----- Source information -----

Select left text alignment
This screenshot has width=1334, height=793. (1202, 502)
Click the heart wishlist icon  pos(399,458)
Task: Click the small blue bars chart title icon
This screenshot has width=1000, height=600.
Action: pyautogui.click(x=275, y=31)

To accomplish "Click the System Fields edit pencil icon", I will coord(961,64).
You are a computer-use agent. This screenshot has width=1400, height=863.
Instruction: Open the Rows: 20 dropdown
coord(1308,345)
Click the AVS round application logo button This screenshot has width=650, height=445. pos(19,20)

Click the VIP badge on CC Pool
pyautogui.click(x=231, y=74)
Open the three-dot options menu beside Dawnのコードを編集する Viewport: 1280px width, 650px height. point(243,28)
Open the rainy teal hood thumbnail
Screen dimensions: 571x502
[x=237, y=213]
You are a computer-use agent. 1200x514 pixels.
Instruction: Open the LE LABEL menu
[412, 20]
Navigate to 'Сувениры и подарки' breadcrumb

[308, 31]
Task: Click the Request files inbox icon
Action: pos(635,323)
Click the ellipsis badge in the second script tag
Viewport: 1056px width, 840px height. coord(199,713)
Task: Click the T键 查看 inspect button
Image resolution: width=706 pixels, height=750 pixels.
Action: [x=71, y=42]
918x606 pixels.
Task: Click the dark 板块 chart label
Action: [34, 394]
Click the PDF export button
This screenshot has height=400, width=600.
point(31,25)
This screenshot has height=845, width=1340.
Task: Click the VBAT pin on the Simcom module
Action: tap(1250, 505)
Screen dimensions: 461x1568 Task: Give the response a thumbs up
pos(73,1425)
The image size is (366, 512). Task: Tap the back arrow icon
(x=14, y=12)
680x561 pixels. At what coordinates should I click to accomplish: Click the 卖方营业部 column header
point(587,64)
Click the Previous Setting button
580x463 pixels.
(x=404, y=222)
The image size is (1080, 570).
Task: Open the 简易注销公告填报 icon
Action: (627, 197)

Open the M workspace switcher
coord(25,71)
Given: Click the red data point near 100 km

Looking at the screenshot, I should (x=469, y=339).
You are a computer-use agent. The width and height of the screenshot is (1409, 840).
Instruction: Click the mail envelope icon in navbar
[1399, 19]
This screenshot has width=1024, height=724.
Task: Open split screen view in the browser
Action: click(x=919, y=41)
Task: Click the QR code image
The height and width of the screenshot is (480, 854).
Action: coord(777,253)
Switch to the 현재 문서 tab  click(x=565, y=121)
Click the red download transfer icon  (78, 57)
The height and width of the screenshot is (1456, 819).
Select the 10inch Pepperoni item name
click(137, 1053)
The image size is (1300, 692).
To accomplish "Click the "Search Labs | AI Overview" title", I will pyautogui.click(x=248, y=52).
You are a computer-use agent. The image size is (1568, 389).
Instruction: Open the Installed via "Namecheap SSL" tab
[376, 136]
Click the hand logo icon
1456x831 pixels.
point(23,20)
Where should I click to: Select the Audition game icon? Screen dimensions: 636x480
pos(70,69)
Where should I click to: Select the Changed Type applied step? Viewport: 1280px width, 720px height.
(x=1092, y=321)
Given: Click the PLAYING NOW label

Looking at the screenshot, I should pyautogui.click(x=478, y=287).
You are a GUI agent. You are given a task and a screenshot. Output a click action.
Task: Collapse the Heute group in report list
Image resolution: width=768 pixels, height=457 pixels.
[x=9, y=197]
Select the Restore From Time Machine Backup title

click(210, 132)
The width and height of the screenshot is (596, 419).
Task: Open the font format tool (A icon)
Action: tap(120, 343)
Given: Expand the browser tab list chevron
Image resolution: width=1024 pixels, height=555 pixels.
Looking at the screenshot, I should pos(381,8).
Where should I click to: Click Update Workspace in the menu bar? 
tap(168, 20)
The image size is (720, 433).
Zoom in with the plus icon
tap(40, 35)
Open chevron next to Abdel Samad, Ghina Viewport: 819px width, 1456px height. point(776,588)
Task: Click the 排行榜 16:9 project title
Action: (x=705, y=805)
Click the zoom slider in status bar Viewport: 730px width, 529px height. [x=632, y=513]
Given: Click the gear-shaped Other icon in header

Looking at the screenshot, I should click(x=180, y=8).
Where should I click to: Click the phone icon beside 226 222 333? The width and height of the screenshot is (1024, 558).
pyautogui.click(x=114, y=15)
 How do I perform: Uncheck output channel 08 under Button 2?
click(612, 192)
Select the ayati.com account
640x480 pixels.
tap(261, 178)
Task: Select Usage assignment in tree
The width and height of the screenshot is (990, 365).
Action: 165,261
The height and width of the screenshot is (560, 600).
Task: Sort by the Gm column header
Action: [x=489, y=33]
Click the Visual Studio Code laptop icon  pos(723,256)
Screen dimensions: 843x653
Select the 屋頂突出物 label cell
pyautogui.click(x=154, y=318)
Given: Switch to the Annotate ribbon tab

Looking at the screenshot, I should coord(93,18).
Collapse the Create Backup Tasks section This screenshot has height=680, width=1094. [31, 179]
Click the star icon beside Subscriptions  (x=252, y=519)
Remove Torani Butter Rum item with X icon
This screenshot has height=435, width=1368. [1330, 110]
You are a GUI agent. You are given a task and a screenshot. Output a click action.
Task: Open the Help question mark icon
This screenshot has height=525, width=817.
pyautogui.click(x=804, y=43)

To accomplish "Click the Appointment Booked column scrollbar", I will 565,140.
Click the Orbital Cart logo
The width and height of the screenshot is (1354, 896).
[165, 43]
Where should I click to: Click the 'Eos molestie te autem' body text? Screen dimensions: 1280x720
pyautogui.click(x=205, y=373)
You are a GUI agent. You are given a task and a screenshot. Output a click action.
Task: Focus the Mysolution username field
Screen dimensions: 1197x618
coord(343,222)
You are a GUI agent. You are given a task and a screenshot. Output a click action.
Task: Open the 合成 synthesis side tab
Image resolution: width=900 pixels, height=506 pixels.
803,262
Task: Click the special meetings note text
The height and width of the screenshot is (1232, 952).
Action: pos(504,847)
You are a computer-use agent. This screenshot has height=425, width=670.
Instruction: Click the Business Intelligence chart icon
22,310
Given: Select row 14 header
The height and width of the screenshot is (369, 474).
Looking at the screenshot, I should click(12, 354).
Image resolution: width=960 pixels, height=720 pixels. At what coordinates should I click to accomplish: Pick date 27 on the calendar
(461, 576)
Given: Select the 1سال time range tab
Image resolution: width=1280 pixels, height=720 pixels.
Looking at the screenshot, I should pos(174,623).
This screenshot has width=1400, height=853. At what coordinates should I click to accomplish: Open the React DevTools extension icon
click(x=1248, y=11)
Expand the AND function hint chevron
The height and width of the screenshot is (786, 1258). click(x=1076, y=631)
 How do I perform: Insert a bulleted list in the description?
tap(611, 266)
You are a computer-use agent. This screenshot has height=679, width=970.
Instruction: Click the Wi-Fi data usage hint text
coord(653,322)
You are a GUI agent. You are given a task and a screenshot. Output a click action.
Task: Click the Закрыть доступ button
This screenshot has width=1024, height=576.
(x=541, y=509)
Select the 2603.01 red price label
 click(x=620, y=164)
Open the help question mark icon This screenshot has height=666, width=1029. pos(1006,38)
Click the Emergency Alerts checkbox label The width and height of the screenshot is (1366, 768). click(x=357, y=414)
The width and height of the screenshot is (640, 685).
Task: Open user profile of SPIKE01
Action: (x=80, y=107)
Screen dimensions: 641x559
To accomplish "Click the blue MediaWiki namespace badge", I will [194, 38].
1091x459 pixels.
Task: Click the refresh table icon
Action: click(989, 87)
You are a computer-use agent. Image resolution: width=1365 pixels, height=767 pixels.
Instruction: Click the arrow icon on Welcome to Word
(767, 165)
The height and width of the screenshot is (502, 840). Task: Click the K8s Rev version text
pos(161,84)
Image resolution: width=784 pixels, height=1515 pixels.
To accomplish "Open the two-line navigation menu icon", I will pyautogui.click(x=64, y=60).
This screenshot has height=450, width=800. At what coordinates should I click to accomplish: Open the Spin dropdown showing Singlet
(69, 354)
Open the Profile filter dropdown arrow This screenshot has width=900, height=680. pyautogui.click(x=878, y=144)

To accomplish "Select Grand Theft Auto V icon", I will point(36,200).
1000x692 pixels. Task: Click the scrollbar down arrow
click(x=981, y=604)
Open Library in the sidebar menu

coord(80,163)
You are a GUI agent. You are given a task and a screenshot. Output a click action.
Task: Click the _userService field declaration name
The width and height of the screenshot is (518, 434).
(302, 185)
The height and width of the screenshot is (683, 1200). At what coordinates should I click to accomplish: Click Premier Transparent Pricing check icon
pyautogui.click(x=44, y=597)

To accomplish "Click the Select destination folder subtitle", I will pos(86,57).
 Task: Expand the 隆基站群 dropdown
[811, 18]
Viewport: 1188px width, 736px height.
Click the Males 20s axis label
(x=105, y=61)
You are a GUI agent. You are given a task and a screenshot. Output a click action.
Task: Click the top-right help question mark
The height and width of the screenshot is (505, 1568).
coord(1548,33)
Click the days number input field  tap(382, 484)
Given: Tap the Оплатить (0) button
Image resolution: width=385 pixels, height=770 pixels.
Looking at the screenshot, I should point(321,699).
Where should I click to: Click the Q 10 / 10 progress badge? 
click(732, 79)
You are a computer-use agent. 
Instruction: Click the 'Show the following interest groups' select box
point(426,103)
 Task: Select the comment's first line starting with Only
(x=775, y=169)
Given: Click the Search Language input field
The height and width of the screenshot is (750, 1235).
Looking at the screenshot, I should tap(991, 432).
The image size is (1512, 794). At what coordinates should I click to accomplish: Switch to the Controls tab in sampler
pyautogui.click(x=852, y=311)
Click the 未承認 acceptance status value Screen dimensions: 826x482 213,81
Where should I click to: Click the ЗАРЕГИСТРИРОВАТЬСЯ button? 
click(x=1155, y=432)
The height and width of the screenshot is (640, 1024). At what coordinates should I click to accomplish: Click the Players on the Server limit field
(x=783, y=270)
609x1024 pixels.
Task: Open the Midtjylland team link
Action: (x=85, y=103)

-----

Task directions>
In the listing above, locate the line containing "This screenshot has width=1024, height=576." and the line containing "Open the help question mark icon This". Extract those two lines and every line between them, exactly as written, and only those.

Exercise solution>
This screenshot has width=1024, height=576.
(x=541, y=509)
Select the 2603.01 red price label
 click(x=620, y=164)
Open the help question mark icon This screenshot has height=666, width=1029. pos(1006,38)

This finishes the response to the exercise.